* Start *

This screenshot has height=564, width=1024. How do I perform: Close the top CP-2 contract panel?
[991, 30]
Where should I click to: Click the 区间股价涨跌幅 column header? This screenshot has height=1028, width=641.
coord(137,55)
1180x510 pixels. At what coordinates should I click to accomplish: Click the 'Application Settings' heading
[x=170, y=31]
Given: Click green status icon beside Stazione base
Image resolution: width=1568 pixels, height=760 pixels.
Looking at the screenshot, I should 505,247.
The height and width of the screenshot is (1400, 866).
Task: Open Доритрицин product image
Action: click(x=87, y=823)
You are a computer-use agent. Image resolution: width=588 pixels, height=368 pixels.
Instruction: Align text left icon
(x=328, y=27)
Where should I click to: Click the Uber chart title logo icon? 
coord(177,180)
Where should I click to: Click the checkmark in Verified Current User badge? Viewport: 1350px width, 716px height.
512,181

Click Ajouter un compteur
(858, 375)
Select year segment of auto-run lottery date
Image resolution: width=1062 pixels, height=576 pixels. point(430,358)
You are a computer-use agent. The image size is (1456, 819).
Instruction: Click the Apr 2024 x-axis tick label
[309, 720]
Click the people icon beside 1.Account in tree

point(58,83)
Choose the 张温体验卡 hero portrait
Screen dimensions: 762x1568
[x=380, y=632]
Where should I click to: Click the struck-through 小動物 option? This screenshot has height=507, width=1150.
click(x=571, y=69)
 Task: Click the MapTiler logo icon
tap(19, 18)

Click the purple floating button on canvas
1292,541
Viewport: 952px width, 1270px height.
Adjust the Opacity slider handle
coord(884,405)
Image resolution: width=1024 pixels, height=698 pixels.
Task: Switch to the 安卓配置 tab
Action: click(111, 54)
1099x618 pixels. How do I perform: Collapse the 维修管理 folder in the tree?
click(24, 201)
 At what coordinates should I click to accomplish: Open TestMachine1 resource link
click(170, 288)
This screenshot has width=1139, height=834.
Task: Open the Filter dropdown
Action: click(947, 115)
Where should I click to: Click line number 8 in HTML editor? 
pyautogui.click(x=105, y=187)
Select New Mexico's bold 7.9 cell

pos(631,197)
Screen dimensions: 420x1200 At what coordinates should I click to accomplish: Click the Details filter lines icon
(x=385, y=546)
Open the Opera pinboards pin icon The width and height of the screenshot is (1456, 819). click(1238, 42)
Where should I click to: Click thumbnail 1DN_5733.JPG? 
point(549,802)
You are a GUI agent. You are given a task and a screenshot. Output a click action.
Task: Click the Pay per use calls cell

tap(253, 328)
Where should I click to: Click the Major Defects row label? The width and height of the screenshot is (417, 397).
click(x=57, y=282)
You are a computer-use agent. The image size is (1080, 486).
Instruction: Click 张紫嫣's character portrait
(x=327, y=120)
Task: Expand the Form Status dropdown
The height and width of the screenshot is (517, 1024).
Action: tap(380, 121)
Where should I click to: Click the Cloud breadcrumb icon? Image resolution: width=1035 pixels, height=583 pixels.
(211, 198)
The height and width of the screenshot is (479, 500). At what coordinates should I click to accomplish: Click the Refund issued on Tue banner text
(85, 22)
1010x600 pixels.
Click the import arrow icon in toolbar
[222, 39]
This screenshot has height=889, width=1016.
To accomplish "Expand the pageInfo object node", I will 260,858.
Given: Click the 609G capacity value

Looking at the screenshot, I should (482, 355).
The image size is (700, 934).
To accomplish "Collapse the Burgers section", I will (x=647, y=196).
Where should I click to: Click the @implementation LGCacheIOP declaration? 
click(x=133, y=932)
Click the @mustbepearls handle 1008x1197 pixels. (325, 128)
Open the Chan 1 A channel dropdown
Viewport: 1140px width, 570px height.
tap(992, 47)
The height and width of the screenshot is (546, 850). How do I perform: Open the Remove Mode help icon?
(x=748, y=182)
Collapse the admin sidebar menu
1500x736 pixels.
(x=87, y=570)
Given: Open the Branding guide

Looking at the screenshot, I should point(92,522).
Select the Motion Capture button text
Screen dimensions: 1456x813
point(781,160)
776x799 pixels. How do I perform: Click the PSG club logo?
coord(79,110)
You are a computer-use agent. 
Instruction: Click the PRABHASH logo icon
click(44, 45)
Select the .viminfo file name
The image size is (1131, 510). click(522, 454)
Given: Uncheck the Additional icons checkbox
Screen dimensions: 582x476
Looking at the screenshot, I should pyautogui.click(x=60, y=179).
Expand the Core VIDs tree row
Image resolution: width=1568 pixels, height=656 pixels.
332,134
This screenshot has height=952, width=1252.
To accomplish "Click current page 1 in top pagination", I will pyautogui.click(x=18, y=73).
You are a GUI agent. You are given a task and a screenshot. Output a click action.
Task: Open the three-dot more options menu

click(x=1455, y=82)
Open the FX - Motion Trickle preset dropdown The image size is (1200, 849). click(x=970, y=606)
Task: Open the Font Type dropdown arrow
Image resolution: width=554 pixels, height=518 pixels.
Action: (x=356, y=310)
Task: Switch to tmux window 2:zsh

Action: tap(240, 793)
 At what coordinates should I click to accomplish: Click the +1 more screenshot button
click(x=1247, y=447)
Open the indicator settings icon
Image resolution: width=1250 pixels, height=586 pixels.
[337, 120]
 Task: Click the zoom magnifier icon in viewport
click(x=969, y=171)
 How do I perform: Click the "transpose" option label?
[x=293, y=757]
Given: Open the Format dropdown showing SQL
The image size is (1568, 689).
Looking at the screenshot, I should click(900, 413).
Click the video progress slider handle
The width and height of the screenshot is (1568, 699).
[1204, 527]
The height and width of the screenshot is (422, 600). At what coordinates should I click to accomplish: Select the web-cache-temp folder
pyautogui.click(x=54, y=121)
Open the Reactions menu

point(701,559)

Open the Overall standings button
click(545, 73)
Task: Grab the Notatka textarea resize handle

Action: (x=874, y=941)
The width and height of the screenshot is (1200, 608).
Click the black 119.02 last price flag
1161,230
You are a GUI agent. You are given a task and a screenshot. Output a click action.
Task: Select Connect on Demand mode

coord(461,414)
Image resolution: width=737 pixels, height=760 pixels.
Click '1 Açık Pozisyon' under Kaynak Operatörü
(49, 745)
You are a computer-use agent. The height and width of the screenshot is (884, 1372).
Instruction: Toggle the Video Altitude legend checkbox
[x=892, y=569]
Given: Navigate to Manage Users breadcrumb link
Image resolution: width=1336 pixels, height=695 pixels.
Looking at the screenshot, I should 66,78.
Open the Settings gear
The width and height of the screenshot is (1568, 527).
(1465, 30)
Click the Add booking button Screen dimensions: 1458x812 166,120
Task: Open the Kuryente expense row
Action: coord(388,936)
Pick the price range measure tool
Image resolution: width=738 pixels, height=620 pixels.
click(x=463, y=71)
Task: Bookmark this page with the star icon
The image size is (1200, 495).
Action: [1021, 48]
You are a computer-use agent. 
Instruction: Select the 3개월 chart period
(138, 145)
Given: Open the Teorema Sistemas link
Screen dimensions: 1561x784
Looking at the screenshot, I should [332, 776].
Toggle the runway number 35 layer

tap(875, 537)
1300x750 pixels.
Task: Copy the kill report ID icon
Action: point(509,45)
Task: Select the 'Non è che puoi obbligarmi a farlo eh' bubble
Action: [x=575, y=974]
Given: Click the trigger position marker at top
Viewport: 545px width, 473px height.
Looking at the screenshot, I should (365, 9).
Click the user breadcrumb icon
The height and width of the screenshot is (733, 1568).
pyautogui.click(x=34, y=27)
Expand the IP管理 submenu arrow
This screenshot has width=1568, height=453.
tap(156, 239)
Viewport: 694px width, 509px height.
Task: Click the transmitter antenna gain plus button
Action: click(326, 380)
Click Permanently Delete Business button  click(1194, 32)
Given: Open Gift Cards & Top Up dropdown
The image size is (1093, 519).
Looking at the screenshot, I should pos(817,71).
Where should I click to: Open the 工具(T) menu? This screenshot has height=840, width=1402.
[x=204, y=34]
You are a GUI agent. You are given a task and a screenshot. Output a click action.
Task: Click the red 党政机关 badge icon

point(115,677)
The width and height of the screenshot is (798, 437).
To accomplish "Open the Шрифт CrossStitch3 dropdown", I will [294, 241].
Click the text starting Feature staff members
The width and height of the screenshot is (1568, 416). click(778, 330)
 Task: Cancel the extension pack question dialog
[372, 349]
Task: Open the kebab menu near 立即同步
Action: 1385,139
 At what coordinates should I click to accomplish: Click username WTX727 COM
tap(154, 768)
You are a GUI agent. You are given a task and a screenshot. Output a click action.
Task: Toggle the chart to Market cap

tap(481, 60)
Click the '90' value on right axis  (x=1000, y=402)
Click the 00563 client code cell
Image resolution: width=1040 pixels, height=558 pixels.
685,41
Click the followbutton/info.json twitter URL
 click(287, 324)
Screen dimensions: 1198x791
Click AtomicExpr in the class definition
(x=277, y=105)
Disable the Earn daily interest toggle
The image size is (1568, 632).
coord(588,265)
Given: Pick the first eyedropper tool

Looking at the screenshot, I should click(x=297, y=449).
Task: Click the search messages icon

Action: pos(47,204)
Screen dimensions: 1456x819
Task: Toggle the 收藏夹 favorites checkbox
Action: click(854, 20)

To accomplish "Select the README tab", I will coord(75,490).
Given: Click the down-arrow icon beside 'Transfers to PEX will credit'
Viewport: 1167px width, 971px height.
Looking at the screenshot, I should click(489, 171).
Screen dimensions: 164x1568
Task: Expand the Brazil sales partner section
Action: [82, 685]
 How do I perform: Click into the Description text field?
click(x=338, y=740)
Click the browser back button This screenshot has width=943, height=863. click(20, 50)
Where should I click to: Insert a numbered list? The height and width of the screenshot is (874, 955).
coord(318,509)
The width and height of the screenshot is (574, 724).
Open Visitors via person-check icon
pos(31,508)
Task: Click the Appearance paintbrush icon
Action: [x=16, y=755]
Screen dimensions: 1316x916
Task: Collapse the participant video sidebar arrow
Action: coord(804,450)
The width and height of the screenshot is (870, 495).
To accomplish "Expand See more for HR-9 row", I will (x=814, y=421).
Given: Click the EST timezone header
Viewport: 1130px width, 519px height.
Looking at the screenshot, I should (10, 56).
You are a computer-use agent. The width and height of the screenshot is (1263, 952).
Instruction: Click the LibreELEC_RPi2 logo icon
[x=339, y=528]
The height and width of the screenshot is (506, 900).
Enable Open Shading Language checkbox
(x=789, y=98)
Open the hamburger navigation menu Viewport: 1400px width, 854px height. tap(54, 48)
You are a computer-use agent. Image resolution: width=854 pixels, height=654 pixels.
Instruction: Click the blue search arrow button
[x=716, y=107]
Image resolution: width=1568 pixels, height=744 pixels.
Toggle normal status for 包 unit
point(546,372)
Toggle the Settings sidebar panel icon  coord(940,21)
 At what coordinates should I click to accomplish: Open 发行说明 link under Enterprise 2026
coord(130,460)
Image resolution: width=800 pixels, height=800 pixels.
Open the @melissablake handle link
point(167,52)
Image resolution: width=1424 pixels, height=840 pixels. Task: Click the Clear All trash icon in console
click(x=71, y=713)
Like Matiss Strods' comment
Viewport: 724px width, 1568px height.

* End *

[What this task involves]: Format the part of the lines above that opens with the line containing "Open the Opera" and closes with the line containing "(x=327, y=120)" as a Markdown table with the columns Index and Text, numbering each line and leaving out blank lines.

[Output]:
| Index | Text |
|---|---|
| 1 | Open the Opera pinboards pin icon The width and height of the screenshot is (1456, 819). click(1238, 42) |
| 2 | Where should I click to: Click thumbnail 1DN_5733.JPG?  |
| 3 | point(549,802) |
| 4 | You are a GUI agent. You are given a task and a screenshot. Output a click action. |
| 5 | Task: Click the Pay per use calls cell |
| 6 | tap(253, 328) |
| 7 | Where should I click to: Click the Major Defects row label? The width and height of the screenshot is (417, 397). |
| 8 | click(x=57, y=282) |
| 9 | You are a computer-use agent. The image size is (1080, 486). |
| 10 | Instruction: Click 张紫嫣's character portrait |
| 11 | (x=327, y=120) |